An example of a collectible I don’t mind is the three star coins in each level of recent Mario Games. These are well hidden, but there’s a certain logic to them that makes sussing out their locations feel like a battle of wits between the player and developers. Noticing a small indent and finding a secret path and a star coin makes you feel like a genius. Trying to figure out how the developers are tricking you is fun and when you get all of the star-coins in a world, you unlock a bonus level, a nice tangible reward. There’s also the nice fact that Nintendo usually balances the difficulty well. Some searches will have you scratching your noggin, but when you figure it out, you’ll wonder how you didn’t see it coming. Plus, with the use of collectibles in 2D games, there’s only so much real estate to explore if you’re stumped and just start checking every possible surface. Which brings me to the first of the problems with collectibles.
One of the things that annoys me most with collectibles is when they’re impossible. For example if you found every collectible treasure in the Uncharted trilogy on your own… you’re straight up lying because that is impossible. The treasures were tiny dots in huge levels, and they could be almost anywhere. Sure, some of them are pretty doable. Go down a less traveled path in the climbing sections and there was a good chance you might find one. But then they would put a tiny glimmer on the tip of a statue near the roof of a monument in a massive cavern that you have to shoot (and mind you, no in game instruction ever mentions that shooting glimmers is a thing that you should be looking to do). When you shoot the glimmer it falls to the ground and you can collect it as a treasure. Given the scale of the game’s environments and the difficulty of noticing on of these glimmers in the games’ lighting, it could take hundreds to thousands of hours of painstakingly combing the environments to find every treasure on your own. Instead, people do what I did and they use the crowdsourcing resource of the internet so they can get the platinum trophy without losing their mind. Another game that did something like this was Star Fox: Assault. There were five S-Flags hidden in each level. Not only could they be anywhere, but about half of them were INVISIBLE! You had to shoot them to make them appear. There were several huge environments in that game and I suspect if some Guide-writing service like Prima Games hadn’t collaborated with the developers (and then had readers put the info on the internet), people would still be looking for those flags; and that game came out in 2005!

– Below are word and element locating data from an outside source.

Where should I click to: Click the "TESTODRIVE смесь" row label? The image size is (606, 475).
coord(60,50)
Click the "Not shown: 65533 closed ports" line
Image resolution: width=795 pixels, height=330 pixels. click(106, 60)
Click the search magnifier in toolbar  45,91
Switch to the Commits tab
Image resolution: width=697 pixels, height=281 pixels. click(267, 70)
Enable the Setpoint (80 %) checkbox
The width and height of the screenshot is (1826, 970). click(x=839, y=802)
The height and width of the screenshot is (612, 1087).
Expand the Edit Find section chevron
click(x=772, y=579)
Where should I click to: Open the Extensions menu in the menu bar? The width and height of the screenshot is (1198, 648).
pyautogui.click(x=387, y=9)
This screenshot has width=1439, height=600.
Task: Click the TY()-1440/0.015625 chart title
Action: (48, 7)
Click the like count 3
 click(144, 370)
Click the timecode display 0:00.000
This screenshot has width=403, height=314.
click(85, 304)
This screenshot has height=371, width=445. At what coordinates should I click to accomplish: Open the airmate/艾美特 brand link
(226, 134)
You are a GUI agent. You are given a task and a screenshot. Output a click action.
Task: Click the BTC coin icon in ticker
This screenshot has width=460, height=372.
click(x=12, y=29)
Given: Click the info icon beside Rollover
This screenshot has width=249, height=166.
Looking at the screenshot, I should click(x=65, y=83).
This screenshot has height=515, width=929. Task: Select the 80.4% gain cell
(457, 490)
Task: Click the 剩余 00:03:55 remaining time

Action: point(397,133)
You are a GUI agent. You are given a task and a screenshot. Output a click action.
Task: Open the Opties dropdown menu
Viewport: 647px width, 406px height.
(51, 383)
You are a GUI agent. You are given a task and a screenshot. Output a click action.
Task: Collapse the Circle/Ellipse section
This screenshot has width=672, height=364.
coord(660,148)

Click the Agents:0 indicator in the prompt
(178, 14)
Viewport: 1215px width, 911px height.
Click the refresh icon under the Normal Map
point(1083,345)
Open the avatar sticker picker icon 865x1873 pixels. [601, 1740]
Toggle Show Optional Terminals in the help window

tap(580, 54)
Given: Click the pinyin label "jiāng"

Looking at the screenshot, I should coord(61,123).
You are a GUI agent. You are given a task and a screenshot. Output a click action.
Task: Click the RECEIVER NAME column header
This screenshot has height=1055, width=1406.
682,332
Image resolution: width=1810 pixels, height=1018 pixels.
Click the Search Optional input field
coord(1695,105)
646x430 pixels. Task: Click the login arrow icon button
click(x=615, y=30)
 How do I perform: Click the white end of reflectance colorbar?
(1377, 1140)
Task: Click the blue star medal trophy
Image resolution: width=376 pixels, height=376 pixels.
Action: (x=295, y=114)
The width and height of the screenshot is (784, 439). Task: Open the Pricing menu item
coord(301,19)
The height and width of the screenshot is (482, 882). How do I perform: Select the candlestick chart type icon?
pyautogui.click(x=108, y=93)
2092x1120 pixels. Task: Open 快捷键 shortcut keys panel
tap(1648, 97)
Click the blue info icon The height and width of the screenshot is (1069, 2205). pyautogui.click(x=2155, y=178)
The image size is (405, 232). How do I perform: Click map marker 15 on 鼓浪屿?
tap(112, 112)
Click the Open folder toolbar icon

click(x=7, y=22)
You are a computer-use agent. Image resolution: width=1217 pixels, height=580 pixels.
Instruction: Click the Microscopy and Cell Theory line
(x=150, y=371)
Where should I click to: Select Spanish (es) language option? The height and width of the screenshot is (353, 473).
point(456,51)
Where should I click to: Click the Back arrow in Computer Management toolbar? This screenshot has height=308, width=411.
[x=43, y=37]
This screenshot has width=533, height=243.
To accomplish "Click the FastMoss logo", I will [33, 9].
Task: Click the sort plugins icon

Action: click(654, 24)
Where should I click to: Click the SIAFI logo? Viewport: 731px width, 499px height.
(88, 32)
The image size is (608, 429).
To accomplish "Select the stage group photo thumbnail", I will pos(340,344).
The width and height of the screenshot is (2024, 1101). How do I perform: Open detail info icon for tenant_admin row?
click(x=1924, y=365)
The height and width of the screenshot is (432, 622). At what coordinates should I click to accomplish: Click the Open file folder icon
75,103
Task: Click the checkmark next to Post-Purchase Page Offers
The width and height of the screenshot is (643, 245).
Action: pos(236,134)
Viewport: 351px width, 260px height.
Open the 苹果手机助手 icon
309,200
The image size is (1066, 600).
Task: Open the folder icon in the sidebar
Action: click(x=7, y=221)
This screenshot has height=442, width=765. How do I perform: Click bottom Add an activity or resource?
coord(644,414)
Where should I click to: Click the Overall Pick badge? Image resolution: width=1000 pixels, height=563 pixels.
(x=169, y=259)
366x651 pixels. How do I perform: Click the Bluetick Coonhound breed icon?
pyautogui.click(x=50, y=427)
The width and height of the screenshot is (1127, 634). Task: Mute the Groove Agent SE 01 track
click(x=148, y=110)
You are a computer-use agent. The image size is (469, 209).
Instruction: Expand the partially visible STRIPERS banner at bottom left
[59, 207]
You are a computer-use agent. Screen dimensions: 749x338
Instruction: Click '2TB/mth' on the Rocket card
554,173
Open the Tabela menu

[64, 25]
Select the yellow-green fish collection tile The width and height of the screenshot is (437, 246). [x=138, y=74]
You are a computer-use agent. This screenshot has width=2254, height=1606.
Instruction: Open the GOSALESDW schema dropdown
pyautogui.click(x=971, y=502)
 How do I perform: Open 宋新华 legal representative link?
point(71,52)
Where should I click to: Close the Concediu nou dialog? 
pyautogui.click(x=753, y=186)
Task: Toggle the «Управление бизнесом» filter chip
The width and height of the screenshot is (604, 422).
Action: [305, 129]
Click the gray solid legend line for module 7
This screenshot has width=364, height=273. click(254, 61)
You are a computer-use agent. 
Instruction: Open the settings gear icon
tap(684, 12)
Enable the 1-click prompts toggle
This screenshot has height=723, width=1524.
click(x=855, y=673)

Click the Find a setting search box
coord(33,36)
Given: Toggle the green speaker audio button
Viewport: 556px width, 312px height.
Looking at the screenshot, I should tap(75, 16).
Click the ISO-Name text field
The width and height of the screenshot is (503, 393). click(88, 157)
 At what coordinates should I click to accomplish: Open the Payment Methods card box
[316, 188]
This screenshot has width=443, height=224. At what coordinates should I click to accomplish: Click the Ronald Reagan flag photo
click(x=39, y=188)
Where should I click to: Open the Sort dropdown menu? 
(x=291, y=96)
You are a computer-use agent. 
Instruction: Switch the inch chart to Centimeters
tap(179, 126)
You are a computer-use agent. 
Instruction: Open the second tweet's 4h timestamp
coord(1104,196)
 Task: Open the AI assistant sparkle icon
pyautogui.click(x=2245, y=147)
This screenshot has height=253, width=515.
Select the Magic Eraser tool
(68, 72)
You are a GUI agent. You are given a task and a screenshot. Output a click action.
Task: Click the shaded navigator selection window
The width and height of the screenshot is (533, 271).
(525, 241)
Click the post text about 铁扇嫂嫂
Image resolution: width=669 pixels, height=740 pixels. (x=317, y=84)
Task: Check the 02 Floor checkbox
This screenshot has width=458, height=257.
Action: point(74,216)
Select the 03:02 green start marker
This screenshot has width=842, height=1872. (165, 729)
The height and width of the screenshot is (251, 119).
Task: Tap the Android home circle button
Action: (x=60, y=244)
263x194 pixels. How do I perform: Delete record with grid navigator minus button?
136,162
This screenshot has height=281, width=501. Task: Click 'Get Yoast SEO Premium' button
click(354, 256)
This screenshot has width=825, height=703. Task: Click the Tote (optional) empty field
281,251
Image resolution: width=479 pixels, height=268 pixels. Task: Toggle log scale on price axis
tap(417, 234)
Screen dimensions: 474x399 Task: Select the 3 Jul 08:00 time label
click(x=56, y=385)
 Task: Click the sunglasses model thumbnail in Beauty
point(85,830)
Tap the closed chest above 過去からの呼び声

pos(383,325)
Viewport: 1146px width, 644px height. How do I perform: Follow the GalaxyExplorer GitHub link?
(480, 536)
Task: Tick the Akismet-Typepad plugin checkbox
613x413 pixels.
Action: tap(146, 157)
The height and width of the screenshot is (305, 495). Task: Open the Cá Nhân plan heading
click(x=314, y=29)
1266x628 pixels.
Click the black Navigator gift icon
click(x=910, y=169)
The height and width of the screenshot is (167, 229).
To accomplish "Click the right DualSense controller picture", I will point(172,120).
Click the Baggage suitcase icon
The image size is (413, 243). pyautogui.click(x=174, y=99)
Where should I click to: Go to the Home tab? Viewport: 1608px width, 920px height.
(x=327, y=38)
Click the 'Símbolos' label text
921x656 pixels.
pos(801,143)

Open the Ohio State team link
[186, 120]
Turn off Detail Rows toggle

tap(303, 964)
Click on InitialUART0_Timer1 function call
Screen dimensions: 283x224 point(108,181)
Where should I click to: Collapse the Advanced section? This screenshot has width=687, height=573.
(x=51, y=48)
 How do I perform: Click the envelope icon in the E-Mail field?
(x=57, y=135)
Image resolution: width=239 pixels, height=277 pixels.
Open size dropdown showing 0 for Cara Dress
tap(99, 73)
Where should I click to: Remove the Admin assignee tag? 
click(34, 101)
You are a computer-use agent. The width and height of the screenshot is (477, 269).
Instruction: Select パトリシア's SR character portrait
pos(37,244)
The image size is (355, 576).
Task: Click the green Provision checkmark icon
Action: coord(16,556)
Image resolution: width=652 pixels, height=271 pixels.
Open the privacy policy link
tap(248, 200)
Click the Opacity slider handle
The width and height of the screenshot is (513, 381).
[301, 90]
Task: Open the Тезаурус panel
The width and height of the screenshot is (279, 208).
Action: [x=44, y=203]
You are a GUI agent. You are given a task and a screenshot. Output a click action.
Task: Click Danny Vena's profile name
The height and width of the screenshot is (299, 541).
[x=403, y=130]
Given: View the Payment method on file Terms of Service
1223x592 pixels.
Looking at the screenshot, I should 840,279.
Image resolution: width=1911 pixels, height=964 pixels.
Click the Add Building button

Then, of course, there’s the less offensive but still not particularly enjoyable sin that Assassin’s Creed commits of simply having too many collectibles that don’t get you much for the effort (some pocket change level money and a couple color schemes for your clothes), and all without the collecting itself involving any gameplay mechanics. Part of the reason the Mario Star-coins are satisfying to get is that when one is placed tantalizing out of your reach and you execute a perfect triple jump, wall jump, or sequence of enemy stomps in order to get yourself to it, the game is making you earn it through gameplay. Most of the chests in AC require the same set of “gameplay” skills that are required to use a GPS to drive to your friends house. But at least you can do it without help from the internet if you want to.